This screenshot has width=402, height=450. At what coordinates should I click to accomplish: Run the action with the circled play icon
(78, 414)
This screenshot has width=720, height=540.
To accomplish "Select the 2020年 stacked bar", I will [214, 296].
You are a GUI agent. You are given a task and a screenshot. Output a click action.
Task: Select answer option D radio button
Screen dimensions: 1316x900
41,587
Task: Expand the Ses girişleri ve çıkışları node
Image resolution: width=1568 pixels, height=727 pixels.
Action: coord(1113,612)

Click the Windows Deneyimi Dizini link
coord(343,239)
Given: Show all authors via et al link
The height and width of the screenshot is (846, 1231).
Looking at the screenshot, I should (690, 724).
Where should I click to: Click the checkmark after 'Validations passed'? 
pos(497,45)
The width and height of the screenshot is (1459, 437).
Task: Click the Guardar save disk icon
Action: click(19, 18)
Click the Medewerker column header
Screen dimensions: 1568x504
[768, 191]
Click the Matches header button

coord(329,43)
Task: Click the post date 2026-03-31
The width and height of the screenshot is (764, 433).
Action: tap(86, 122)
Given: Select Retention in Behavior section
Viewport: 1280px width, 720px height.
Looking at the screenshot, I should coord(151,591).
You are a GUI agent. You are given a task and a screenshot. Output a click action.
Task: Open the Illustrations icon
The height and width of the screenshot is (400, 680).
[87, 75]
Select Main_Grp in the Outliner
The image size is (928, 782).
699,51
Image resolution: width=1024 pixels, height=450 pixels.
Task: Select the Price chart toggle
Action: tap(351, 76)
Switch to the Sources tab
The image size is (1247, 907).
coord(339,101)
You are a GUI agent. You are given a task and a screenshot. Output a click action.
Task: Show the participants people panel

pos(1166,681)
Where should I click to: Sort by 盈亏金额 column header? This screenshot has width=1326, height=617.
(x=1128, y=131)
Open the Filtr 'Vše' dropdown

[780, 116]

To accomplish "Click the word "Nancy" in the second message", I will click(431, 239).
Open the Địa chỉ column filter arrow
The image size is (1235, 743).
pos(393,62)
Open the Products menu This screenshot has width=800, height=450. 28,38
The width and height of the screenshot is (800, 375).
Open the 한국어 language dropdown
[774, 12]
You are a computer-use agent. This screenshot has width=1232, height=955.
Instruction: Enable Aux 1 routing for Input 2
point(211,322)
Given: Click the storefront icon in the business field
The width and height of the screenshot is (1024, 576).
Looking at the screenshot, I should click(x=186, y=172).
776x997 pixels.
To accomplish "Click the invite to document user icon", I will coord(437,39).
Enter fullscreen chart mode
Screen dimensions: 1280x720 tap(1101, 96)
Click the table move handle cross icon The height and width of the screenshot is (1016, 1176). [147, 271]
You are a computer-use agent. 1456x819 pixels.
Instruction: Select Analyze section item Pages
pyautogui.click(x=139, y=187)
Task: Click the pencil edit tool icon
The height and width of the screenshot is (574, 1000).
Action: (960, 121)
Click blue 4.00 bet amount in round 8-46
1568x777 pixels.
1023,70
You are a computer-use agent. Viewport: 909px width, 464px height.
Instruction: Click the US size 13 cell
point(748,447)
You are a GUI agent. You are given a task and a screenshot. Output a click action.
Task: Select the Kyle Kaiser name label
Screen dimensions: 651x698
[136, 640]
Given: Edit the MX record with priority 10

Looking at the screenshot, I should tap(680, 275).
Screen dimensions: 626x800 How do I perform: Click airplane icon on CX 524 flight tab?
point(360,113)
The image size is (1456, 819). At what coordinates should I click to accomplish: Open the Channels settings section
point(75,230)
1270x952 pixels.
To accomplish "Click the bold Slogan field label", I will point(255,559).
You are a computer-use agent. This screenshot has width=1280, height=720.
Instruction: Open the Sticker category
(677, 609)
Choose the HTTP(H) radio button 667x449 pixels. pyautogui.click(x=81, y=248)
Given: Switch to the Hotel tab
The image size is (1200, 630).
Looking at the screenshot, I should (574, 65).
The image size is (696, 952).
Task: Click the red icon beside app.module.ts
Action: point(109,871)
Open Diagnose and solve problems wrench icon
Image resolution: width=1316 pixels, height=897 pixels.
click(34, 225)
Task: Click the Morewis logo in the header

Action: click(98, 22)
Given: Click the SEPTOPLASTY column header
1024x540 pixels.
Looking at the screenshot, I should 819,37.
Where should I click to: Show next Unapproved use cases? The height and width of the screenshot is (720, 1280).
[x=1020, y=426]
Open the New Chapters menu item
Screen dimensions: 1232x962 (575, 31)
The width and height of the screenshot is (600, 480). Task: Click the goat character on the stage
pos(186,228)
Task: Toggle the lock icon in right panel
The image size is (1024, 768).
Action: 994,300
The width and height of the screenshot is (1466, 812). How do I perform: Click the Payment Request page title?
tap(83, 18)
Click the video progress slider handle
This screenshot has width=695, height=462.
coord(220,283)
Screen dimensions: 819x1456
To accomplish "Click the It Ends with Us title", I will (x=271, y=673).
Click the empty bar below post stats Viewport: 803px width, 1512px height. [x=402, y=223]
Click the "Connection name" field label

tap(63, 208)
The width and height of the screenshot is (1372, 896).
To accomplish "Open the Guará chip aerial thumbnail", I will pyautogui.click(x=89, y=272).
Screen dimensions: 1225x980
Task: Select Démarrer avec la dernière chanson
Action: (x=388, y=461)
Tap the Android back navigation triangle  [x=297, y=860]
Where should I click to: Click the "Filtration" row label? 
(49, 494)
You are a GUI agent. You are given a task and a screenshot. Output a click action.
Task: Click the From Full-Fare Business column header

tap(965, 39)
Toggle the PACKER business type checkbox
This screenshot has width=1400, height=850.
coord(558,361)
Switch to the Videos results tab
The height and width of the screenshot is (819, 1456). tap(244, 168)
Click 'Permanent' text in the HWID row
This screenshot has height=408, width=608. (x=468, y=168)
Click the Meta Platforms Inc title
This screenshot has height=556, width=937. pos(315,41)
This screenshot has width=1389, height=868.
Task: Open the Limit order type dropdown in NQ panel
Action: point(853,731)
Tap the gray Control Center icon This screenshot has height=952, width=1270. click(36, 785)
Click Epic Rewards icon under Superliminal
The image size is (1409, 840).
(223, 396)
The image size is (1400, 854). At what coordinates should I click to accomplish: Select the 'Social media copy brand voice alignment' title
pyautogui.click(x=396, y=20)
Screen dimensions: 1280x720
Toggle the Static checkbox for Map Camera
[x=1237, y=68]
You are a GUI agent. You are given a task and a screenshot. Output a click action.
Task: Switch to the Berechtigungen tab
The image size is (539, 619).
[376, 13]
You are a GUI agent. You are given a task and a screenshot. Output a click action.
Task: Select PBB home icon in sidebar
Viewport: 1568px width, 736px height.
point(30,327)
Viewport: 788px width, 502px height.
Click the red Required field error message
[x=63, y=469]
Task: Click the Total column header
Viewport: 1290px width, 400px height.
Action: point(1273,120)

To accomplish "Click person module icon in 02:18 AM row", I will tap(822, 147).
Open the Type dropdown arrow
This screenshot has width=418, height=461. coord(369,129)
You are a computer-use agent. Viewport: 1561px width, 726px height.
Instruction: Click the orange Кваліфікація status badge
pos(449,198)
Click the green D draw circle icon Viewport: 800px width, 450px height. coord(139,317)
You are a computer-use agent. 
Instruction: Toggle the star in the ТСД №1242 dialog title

+-------+

**What is needed**
Rewrite all the records above, replacing "GUI agent" with "interface agent" and keeping everything else the same.

**Answer for this exercise**
This screenshot has width=402, height=450. At what coordinates should I click to accomplish: Run the action with the circled play icon
(78, 414)
This screenshot has width=720, height=540.
To accomplish "Select the 2020年 stacked bar", I will [214, 296].
You are a interface agent. You are given a task and a screenshot. Output a click action.
Task: Select answer option D radio button
Screen dimensions: 1316x900
41,587
Task: Expand the Ses girişleri ve çıkışları node
Image resolution: width=1568 pixels, height=727 pixels.
Action: coord(1113,612)

Click the Windows Deneyimi Dizini link
coord(343,239)
Given: Show all authors via et al link
The height and width of the screenshot is (846, 1231).
Looking at the screenshot, I should (690, 724).
Where should I click to: Click the checkmark after 'Validations passed'? 
pos(497,45)
The width and height of the screenshot is (1459, 437).
Task: Click the Guardar save disk icon
Action: click(19, 18)
Click the Medewerker column header
Screen dimensions: 1568x504
[768, 191]
Click the Matches header button

coord(329,43)
Task: Click the post date 2026-03-31
The width and height of the screenshot is (764, 433).
Action: tap(86, 122)
Given: Select Retention in Behavior section
Viewport: 1280px width, 720px height.
Looking at the screenshot, I should coord(151,591).
You are a interface agent. You are given a task and a screenshot. Output a click action.
Task: Open the Illustrations icon
The height and width of the screenshot is (400, 680).
[87, 75]
Select Main_Grp in the Outliner
The image size is (928, 782).
699,51
Image resolution: width=1024 pixels, height=450 pixels.
Task: Select the Price chart toggle
Action: tap(351, 76)
Switch to the Sources tab
The image size is (1247, 907).
coord(339,101)
You are a interface agent. You are given a task and a screenshot. Output a click action.
Task: Show the participants people panel

pos(1166,681)
Where should I click to: Sort by 盈亏金额 column header? This screenshot has width=1326, height=617.
(x=1128, y=131)
Open the Filtr 'Vše' dropdown

[780, 116]

To accomplish "Click the word "Nancy" in the second message", I will click(431, 239).
Open the Địa chỉ column filter arrow
The image size is (1235, 743).
pos(393,62)
Open the Products menu This screenshot has width=800, height=450. 28,38
The width and height of the screenshot is (800, 375).
Open the 한국어 language dropdown
[774, 12]
You are a computer-use agent. This screenshot has width=1232, height=955.
Instruction: Enable Aux 1 routing for Input 2
point(211,322)
Given: Click the storefront icon in the business field
The width and height of the screenshot is (1024, 576).
Looking at the screenshot, I should click(x=186, y=172).
776x997 pixels.
To accomplish "Click the invite to document user icon", I will coord(437,39).
Enter fullscreen chart mode
Screen dimensions: 1280x720 tap(1101, 96)
Click the table move handle cross icon The height and width of the screenshot is (1016, 1176). [147, 271]
You are a computer-use agent. 1456x819 pixels.
Instruction: Select Analyze section item Pages
pyautogui.click(x=139, y=187)
Task: Click the pencil edit tool icon
The height and width of the screenshot is (574, 1000).
Action: (960, 121)
Click blue 4.00 bet amount in round 8-46
1568x777 pixels.
1023,70
You are a computer-use agent. Viewport: 909px width, 464px height.
Instruction: Click the US size 13 cell
point(748,447)
You are a interface agent. You are given a task and a screenshot. Output a click action.
Task: Select the Kyle Kaiser name label
Screen dimensions: 651x698
[136, 640]
Given: Edit the MX record with priority 10

Looking at the screenshot, I should tap(680, 275).
Screen dimensions: 626x800 How do I perform: Click airplane icon on CX 524 flight tab?
point(360,113)
The image size is (1456, 819). At what coordinates should I click to accomplish: Open the Channels settings section
point(75,230)
1270x952 pixels.
To accomplish "Click the bold Slogan field label", I will point(255,559).
You are a computer-use agent. This screenshot has width=1280, height=720.
Instruction: Open the Sticker category
(677, 609)
Choose the HTTP(H) radio button 667x449 pixels. pyautogui.click(x=81, y=248)
Given: Switch to the Hotel tab
The image size is (1200, 630).
Looking at the screenshot, I should (574, 65).
The image size is (696, 952).
Task: Click the red icon beside app.module.ts
Action: point(109,871)
Open Diagnose and solve problems wrench icon
Image resolution: width=1316 pixels, height=897 pixels.
click(34, 225)
Task: Click the Morewis logo in the header

Action: click(98, 22)
Given: Click the SEPTOPLASTY column header
1024x540 pixels.
Looking at the screenshot, I should 819,37.
Where should I click to: Show next Unapproved use cases? The height and width of the screenshot is (720, 1280).
[x=1020, y=426]
Open the New Chapters menu item
Screen dimensions: 1232x962 (575, 31)
The width and height of the screenshot is (600, 480). Task: Click the goat character on the stage
pos(186,228)
Task: Toggle the lock icon in right panel
The image size is (1024, 768).
Action: 994,300
The width and height of the screenshot is (1466, 812). How do I perform: Click the Payment Request page title?
tap(83, 18)
Click the video progress slider handle
This screenshot has width=695, height=462.
coord(220,283)
Screen dimensions: 819x1456
To accomplish "Click the It Ends with Us title", I will (x=271, y=673).
Click the empty bar below post stats Viewport: 803px width, 1512px height. [x=402, y=223]
Click the "Connection name" field label

tap(63, 208)
The width and height of the screenshot is (1372, 896).
To accomplish "Open the Guará chip aerial thumbnail", I will pyautogui.click(x=89, y=272).
Screen dimensions: 1225x980
Task: Select Démarrer avec la dernière chanson
Action: (x=388, y=461)
Tap the Android back navigation triangle  [x=297, y=860]
Where should I click to: Click the "Filtration" row label? 
(49, 494)
You are a interface agent. You are given a task and a screenshot. Output a click action.
Task: Click the From Full-Fare Business column header

tap(965, 39)
Toggle the PACKER business type checkbox
This screenshot has width=1400, height=850.
coord(558,361)
Switch to the Videos results tab
The height and width of the screenshot is (819, 1456). tap(244, 168)
Click 'Permanent' text in the HWID row
This screenshot has height=408, width=608. (x=468, y=168)
Click the Meta Platforms Inc title
This screenshot has height=556, width=937. pos(315,41)
This screenshot has width=1389, height=868.
Task: Open the Limit order type dropdown in NQ panel
Action: point(853,731)
Tap the gray Control Center icon This screenshot has height=952, width=1270. click(36, 785)
Click Epic Rewards icon under Superliminal
The image size is (1409, 840).
(223, 396)
The image size is (1400, 854). At what coordinates should I click to accomplish: Select the 'Social media copy brand voice alignment' title
pyautogui.click(x=396, y=20)
Screen dimensions: 1280x720
Toggle the Static checkbox for Map Camera
[x=1237, y=68]
You are a interface agent. You are given a task and a screenshot. Output a click action.
Task: Switch to the Berechtigungen tab
The image size is (539, 619).
[376, 13]
You are a interface agent. You are given a task and a screenshot. Output a click action.
Task: Select PBB home icon in sidebar
Viewport: 1568px width, 736px height.
point(30,327)
Viewport: 788px width, 502px height.
Click the red Required field error message
[x=63, y=469]
Task: Click the Total column header
Viewport: 1290px width, 400px height.
Action: point(1273,120)

To accomplish "Click person module icon in 02:18 AM row", I will tap(822, 147).
Open the Type dropdown arrow
This screenshot has width=418, height=461. coord(369,129)
You are a computer-use agent. Viewport: 1561px width, 726px height.
Instruction: Click the orange Кваліфікація status badge
pos(449,198)
Click the green D draw circle icon Viewport: 800px width, 450px height. coord(139,317)
You are a computer-use agent. 
Instruction: Toggle the star in the ТСД №1242 dialog title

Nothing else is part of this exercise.